In recent years, there has been a visible attempt to revive the sector through schemes, exhibitions, and policy announcements.

Yet, a fundamental question remains: is this revival addressing the core of the problem, or merely curating its remnants?

Today, crafts that once defined Kashmir’s identity are increasingly being replicated through machines.

Pashmina and raffal shawls, once hand-woven, are now mass-produced, blurring the line between pure and blended fibers.

Kani shawls are mechanically imitated, wood carving is reduced to CNC precision, and sozni and ari embroidery are machine-stitched.

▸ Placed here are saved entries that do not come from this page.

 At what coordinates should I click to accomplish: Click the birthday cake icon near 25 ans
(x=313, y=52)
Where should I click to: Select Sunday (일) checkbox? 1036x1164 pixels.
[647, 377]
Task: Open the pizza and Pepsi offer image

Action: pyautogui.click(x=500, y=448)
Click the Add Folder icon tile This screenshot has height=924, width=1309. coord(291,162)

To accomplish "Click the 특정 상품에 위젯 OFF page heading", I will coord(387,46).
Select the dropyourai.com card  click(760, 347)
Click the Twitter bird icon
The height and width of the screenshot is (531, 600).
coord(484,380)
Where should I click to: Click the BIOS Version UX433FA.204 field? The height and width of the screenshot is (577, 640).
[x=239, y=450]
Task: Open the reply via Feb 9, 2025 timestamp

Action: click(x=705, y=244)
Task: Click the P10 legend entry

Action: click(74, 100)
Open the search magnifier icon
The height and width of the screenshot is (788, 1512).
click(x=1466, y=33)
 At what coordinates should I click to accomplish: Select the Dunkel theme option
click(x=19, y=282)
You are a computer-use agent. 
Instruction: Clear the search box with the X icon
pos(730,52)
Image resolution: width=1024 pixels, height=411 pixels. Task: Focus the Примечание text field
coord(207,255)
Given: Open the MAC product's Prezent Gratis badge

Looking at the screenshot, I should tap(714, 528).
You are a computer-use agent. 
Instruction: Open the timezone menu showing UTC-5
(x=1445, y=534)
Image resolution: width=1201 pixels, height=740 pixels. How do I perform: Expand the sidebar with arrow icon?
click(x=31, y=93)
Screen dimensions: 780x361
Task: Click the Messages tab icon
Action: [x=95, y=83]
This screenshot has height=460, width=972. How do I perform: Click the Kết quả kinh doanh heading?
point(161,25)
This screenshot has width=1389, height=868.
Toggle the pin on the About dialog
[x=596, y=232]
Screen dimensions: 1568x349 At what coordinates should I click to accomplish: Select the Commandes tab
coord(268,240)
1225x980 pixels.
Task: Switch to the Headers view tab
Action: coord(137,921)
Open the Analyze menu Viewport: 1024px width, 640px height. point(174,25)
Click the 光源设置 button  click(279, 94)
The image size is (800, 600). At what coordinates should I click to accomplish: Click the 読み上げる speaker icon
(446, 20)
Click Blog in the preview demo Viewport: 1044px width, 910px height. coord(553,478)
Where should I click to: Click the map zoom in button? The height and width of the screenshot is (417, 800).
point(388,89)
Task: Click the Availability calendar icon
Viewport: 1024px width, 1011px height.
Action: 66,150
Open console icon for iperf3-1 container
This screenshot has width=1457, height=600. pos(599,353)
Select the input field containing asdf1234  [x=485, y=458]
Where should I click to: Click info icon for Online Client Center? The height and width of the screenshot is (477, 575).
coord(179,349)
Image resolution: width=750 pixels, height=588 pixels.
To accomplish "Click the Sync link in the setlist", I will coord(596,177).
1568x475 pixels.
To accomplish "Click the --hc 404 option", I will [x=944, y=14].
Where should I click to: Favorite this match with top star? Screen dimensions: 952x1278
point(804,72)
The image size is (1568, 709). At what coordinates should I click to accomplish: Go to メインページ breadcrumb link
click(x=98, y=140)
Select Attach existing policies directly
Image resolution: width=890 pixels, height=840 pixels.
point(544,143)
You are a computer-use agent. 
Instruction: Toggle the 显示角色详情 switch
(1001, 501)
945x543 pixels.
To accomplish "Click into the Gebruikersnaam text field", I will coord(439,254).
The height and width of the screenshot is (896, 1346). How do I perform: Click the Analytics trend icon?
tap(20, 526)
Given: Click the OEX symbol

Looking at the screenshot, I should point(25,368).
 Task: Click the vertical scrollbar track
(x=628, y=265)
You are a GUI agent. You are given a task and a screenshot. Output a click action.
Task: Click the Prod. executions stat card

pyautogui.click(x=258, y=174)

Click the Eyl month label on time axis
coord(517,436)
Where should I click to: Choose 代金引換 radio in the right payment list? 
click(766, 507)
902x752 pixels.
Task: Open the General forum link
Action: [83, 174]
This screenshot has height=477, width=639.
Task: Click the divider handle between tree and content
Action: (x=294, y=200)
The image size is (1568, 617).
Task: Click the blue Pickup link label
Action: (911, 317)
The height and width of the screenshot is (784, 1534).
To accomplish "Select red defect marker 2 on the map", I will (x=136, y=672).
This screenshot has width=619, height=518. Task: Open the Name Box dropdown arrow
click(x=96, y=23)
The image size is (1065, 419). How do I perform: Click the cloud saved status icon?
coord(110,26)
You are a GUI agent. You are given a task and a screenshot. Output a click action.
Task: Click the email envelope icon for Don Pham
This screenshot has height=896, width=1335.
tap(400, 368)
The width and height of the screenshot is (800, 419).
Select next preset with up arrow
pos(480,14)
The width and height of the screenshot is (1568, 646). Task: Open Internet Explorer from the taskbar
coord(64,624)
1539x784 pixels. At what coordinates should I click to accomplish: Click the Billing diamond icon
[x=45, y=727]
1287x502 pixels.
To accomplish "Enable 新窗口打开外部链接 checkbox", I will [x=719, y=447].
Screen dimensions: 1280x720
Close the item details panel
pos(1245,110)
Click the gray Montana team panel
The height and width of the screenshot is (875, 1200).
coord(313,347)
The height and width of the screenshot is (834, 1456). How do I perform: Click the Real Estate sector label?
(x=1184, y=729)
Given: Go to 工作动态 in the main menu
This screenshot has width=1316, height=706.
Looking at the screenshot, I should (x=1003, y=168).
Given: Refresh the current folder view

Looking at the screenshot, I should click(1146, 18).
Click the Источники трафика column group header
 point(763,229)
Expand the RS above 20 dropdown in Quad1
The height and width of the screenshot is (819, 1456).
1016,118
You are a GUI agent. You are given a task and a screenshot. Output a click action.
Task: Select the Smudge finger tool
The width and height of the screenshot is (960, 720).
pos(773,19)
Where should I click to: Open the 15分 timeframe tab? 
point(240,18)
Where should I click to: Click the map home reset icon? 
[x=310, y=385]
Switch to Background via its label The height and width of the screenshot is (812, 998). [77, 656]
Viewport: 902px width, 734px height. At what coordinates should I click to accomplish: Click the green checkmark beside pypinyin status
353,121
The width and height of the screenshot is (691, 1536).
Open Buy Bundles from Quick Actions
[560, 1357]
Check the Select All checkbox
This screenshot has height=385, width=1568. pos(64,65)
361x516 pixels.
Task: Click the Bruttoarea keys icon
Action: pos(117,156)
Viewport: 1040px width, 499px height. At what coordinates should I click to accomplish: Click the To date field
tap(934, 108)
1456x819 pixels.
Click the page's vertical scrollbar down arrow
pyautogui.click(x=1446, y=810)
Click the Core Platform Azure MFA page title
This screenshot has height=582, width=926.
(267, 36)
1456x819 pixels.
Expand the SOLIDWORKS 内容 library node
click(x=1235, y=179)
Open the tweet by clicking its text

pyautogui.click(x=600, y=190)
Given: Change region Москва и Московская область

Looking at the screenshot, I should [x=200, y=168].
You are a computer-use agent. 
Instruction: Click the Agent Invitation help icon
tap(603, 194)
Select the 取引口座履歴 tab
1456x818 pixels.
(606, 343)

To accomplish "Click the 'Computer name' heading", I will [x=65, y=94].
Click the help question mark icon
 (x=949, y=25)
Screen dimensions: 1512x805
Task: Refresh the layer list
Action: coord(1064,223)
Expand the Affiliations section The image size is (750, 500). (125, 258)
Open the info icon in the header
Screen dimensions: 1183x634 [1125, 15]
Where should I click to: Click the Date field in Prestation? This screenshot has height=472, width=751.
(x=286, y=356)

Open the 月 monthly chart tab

Even papier-mâché is now replicated through screen-printed designs on MDF – visually similar, but devoid of the craft’s soul.

There is, of course, no denying the place of mechanisation in a modern economy. Markets demand scale, affordability, and speed.

Machine-made products have their own space, their own consumers, and their own commercial logic.

The issue is not their existence – it is the absence of distinction.

However, when machine-made products are passed off as handmade by unscrupulous dealers, the damage is twofold: the artisan loses his market, and the consumer is deceived – turning authenticity, once the hallmark of Kashmiri crafts, into its greatest casualty.

Despite GI tagging, there is no effective market mechanism – weak enforcement, low awareness, and no reliable way for buyers to distinguish genuine from machine-made, allowing imitation to outpace authenticity.

It is more troubling that the Government departments and allied agencies – meant to safeguard authenticity – are procuring and showcasing machine-made products as genuine handicrafts.

Displayed in tourist infrastructure, reception centres, and even shrines and khanqahs, these imitations not only legitimise duplication but directly undermine the very artisans they are meant to support.

Equally concerning is the breakdown of the traditional transmission of skills.

The generational transfer of craftsmanship – once the backbone of this sector – has nearly collapsed.

Younger generations, witnessing declining returns and uncertain futures, have largely moved away from traditional crafts.

What took centuries to build is now at risk of disappearing within a generation.

The policies governing the sector have struggled to keep pace with these realities. There is little by way of a robust framework to clearly define, protect, and promote genuine handicrafts while simultaneously regulating and categorizing machine-made products.

The absence of such differentiation has created a blurred ecosystem where authenticity carries no premium and imitation falsely projected as genuine bears no penalty.

“Ease of Doing Business” in this context cannot be reduced to procedural simplifications or digital interfaces.

For the handicraft sector, it must mean creating an ecosystem where artisans are able to practice their craft with dignity, access markets that value authenticity, and operate in a system that protects rather than dilutes their identity.

A credible system of authentication should have been institutionalised – one that goes beyond tagging and certification on paper, and translates into verifiable, technology-backed assurance for consumers.

Each handcrafted product could have carried a traceable identity – linking it to the artisan, the craft, and the process.

Such a system would not only have restored trust but also position genuine handicrafts as premium, niche products in high-value markets where quality outweighs price.

Simultaneously, machine-made products must be clearly classified, labeled, and marketed – and promoted separately through export-focused incentives – allowed to grow, but not to blur into the domain of genuine handicrafts.

The current trajectory, if left unchecked, risks reducing Kashmir’s handicraft sector to a symbolic relic, celebrated in exhibitions, but absent in reality.

The stories of survival being told today may soon become stories of extinction.

The question is not whether the artisan can survive – the question is whether the system is willing to let him.

Until that is answered with clarity and conviction, the narrative of ‘Ease of Doing Business’ will remain incomplete – because no economy can claim ease when it allows its most skilled hands to fall idle.